What you give back must match the data character for character.

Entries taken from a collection
════════════════════
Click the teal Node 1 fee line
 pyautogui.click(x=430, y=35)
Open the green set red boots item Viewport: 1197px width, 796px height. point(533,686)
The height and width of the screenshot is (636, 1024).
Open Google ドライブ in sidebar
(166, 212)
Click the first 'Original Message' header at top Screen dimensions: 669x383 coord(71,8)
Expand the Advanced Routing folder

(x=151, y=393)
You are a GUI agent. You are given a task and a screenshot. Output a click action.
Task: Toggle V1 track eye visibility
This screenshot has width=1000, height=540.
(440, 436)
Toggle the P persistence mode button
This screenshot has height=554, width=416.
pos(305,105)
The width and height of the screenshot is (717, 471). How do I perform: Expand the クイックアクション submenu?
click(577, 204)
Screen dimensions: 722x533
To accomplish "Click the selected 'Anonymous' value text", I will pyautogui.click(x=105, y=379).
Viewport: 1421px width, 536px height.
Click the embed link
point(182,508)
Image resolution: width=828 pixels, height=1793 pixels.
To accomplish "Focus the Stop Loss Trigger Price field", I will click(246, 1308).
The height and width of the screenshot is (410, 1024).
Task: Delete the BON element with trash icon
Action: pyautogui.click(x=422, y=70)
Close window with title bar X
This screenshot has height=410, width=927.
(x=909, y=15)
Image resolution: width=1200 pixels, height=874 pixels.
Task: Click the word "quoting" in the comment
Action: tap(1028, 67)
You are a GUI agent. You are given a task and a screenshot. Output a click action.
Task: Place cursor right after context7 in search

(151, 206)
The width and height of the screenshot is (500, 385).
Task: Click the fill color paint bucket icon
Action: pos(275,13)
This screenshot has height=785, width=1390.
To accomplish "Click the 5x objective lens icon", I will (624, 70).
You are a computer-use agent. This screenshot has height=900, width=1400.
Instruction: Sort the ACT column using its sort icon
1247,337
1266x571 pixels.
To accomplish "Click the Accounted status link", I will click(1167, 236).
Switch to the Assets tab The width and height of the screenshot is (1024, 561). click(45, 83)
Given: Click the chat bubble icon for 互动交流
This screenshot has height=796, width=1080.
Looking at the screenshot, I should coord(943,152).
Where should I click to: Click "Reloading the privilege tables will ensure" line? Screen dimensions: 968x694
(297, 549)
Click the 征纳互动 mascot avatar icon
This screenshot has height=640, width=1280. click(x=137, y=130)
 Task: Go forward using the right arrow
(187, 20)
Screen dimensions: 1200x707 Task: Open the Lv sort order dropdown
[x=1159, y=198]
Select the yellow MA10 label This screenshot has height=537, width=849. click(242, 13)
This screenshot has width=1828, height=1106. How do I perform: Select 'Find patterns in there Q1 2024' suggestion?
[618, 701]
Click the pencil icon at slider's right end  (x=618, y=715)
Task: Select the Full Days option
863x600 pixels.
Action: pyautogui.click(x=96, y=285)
════════════════════
▸ **Answer space**:
Click the teal Node 1 fee line
 pyautogui.click(x=430, y=35)
Open the green set red boots item Viewport: 1197px width, 796px height. point(533,686)
The height and width of the screenshot is (636, 1024).
Open Google ドライブ in sidebar
(166, 212)
Click the first 'Original Message' header at top Screen dimensions: 669x383 coord(71,8)
Expand the Advanced Routing folder

(x=151, y=393)
You are a GUI agent. You are given a task and a screenshot. Output a click action.
Task: Toggle V1 track eye visibility
This screenshot has width=1000, height=540.
(440, 436)
Toggle the P persistence mode button
This screenshot has height=554, width=416.
pos(305,105)
The width and height of the screenshot is (717, 471). How do I perform: Expand the クイックアクション submenu?
click(577, 204)
Screen dimensions: 722x533
To accomplish "Click the selected 'Anonymous' value text", I will pyautogui.click(x=105, y=379).
Viewport: 1421px width, 536px height.
Click the embed link
point(182,508)
Image resolution: width=828 pixels, height=1793 pixels.
To accomplish "Focus the Stop Loss Trigger Price field", I will click(246, 1308).
The height and width of the screenshot is (410, 1024).
Task: Delete the BON element with trash icon
Action: pyautogui.click(x=422, y=70)
Close window with title bar X
This screenshot has height=410, width=927.
(x=909, y=15)
Image resolution: width=1200 pixels, height=874 pixels.
Task: Click the word "quoting" in the comment
Action: tap(1028, 67)
You are a GUI agent. You are given a task and a screenshot. Output a click action.
Task: Place cursor right after context7 in search

(151, 206)
The width and height of the screenshot is (500, 385).
Task: Click the fill color paint bucket icon
Action: pos(275,13)
This screenshot has height=785, width=1390.
To accomplish "Click the 5x objective lens icon", I will (624, 70).
You are a computer-use agent. This screenshot has height=900, width=1400.
Instruction: Sort the ACT column using its sort icon
1247,337
1266x571 pixels.
To accomplish "Click the Accounted status link", I will click(1167, 236).
Switch to the Assets tab The width and height of the screenshot is (1024, 561). click(45, 83)
Given: Click the chat bubble icon for 互动交流
This screenshot has height=796, width=1080.
Looking at the screenshot, I should coord(943,152).
Where should I click to: Click "Reloading the privilege tables will ensure" line? Screen dimensions: 968x694
(297, 549)
Click the 征纳互动 mascot avatar icon
This screenshot has height=640, width=1280. click(x=137, y=130)
 Task: Go forward using the right arrow
(187, 20)
Screen dimensions: 1200x707 Task: Open the Lv sort order dropdown
[x=1159, y=198]
Select the yellow MA10 label This screenshot has height=537, width=849. click(242, 13)
This screenshot has width=1828, height=1106. How do I perform: Select 'Find patterns in there Q1 2024' suggestion?
[618, 701]
Click the pencil icon at slider's right end  (x=618, y=715)
Task: Select the Full Days option
863x600 pixels.
Action: pyautogui.click(x=96, y=285)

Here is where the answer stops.